Estar más viejo también significa la presión de cumplir los requisitos sociales de esa edad: el esposo, los hijos, la carrera, el espesor de la cuenta, las propiedades. Y si una los cumple, entonces vienen otros: el segundo hijo, la maestría, el doctorado, la otra propiedad, la salud, el cuerpo, la estabilidad.

Y si no se cumplen los requisitos sociales para su edad, lo más conveniente es verse más joven, porque eso significaría que todavía le quedan años para llegar a la meta con la lista chuleada. 
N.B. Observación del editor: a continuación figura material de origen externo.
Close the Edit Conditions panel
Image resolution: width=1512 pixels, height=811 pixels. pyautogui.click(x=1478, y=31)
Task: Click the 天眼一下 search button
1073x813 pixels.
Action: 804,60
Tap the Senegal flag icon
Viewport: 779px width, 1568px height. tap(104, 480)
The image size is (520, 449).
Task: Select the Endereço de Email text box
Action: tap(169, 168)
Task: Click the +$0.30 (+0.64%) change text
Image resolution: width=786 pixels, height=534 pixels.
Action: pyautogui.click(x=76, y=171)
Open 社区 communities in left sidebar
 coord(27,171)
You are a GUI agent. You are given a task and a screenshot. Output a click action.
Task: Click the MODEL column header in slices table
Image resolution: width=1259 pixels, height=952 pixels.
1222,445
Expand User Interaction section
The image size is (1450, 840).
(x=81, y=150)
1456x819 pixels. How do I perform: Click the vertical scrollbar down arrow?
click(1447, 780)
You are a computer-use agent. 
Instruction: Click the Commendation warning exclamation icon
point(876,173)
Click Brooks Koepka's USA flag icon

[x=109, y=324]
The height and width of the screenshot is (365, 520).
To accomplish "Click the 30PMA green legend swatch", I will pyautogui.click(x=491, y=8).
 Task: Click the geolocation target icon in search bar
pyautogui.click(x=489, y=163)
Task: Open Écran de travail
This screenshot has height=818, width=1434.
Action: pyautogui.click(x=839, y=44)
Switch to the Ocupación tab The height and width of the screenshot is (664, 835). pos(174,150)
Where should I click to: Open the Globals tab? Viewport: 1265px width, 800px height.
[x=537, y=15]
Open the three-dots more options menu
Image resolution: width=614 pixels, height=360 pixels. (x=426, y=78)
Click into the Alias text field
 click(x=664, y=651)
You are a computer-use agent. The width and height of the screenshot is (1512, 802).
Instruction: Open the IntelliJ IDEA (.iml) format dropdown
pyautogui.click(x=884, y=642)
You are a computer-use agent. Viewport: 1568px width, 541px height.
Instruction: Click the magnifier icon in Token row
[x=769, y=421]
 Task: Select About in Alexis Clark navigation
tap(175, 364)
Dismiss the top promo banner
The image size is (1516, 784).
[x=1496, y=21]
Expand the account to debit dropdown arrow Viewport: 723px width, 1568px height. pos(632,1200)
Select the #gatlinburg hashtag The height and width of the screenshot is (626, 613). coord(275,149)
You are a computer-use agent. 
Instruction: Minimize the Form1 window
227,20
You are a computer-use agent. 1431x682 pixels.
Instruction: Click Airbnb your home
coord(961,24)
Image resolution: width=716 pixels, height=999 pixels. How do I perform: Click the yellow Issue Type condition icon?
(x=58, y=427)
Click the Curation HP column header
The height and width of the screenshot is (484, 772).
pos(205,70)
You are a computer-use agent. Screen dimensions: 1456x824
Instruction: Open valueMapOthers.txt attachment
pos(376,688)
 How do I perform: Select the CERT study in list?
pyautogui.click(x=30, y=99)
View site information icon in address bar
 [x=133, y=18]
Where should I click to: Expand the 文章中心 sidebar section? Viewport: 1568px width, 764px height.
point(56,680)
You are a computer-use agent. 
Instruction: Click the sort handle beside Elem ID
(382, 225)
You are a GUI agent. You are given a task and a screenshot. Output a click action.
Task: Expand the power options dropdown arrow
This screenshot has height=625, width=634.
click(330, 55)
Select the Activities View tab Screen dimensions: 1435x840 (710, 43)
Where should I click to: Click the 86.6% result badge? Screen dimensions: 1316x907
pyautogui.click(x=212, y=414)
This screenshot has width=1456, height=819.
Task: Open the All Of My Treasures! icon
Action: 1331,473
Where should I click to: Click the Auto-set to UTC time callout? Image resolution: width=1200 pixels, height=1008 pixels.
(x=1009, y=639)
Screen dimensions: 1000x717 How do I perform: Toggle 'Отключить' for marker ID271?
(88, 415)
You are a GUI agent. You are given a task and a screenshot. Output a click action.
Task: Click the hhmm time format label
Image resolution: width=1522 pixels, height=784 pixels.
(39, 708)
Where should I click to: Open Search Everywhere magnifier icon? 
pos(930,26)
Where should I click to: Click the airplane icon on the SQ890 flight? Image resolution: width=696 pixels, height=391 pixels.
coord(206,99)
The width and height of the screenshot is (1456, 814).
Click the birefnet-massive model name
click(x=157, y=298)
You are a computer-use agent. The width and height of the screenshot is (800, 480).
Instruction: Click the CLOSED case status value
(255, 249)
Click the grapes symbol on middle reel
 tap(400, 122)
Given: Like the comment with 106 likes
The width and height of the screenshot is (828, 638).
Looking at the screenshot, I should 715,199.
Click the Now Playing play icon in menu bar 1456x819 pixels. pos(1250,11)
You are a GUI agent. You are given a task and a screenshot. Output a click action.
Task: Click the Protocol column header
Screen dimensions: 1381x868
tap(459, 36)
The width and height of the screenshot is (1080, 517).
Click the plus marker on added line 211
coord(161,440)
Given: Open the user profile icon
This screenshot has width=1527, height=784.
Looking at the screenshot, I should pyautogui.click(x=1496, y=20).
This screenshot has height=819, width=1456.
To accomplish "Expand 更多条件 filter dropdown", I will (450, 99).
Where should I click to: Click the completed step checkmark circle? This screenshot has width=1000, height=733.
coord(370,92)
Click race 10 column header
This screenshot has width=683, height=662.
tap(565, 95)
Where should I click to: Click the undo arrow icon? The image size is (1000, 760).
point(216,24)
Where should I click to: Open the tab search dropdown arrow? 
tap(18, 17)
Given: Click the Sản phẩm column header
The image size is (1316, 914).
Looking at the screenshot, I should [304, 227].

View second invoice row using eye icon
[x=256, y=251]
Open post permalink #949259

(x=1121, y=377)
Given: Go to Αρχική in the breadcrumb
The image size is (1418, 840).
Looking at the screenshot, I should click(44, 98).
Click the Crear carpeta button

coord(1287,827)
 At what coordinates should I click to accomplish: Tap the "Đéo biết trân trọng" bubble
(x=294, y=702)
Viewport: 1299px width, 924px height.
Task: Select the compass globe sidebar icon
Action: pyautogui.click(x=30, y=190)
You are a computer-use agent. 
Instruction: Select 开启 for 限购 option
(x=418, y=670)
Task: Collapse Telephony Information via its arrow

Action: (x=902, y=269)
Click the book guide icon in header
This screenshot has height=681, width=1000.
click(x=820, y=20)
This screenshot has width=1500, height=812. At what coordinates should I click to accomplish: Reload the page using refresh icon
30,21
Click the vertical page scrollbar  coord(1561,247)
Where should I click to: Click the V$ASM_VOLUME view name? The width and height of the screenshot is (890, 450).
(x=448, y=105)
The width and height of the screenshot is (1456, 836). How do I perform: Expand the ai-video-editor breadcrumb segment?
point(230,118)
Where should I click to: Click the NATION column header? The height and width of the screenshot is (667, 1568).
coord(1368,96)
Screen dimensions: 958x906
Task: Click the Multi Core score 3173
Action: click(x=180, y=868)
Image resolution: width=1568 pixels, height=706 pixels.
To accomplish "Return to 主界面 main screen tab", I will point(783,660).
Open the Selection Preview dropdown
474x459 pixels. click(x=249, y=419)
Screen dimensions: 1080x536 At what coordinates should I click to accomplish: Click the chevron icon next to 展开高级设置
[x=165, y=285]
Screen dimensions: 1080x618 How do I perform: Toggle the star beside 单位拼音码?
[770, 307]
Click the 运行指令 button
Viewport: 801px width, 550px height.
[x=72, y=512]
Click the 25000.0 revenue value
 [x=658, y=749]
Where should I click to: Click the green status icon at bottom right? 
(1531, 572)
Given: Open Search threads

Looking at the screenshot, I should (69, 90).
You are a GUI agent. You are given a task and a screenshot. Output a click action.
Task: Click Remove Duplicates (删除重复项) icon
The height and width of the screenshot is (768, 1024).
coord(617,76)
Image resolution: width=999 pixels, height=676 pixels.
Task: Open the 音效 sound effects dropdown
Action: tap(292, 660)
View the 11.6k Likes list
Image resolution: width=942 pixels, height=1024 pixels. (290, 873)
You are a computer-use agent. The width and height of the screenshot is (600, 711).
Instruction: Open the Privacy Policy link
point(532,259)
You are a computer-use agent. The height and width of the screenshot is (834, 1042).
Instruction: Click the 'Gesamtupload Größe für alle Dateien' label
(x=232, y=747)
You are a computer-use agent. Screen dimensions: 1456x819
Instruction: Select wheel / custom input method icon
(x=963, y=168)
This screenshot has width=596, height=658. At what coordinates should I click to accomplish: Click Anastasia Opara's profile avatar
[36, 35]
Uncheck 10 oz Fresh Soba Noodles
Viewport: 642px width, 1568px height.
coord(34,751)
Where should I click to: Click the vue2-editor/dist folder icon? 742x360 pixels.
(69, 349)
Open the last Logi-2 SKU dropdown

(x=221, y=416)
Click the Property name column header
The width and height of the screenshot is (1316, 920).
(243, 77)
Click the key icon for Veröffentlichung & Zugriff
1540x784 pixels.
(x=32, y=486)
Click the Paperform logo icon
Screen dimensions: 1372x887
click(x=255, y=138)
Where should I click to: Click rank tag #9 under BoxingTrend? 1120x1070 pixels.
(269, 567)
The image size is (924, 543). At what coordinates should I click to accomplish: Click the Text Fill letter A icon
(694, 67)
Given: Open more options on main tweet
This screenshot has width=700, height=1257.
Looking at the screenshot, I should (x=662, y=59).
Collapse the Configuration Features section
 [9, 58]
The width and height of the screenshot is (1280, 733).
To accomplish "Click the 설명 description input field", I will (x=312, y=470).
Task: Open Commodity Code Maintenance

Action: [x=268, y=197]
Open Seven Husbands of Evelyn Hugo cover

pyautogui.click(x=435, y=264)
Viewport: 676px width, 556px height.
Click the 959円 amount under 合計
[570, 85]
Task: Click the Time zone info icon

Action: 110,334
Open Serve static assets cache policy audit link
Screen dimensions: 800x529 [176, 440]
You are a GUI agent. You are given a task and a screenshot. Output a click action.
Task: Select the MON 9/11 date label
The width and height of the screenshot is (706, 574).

Pues no. A los 40 voy a llegar con el útero sin usos, sin anillo y sin propiedades. Y como sociedad vamos a tener que aceptarlo. Tal vez siga esclava de las cremas y escondiéndome del sol, pero no por mis compañeras del colegio, sino porque a mitad de la vida ya es difícil cambiar los hábitos. Seguiré obsesionándome y pensando que mi abuela va a jalarme las patas en la noche si no sigo la tradición de engañar a la inevitable vejez. Pero prometo celebrar las nuevas arrugas, las nuevas pecas y manchas y las nuevas formas de flacidez que me regalen los años. 

 

*Katherine Loaiza Martínez es periodista y recientemente también magíster en Gobierno y Políticas Públicas. Prácticamente no ejerce ninguna de las dos. Humana de Candelaria.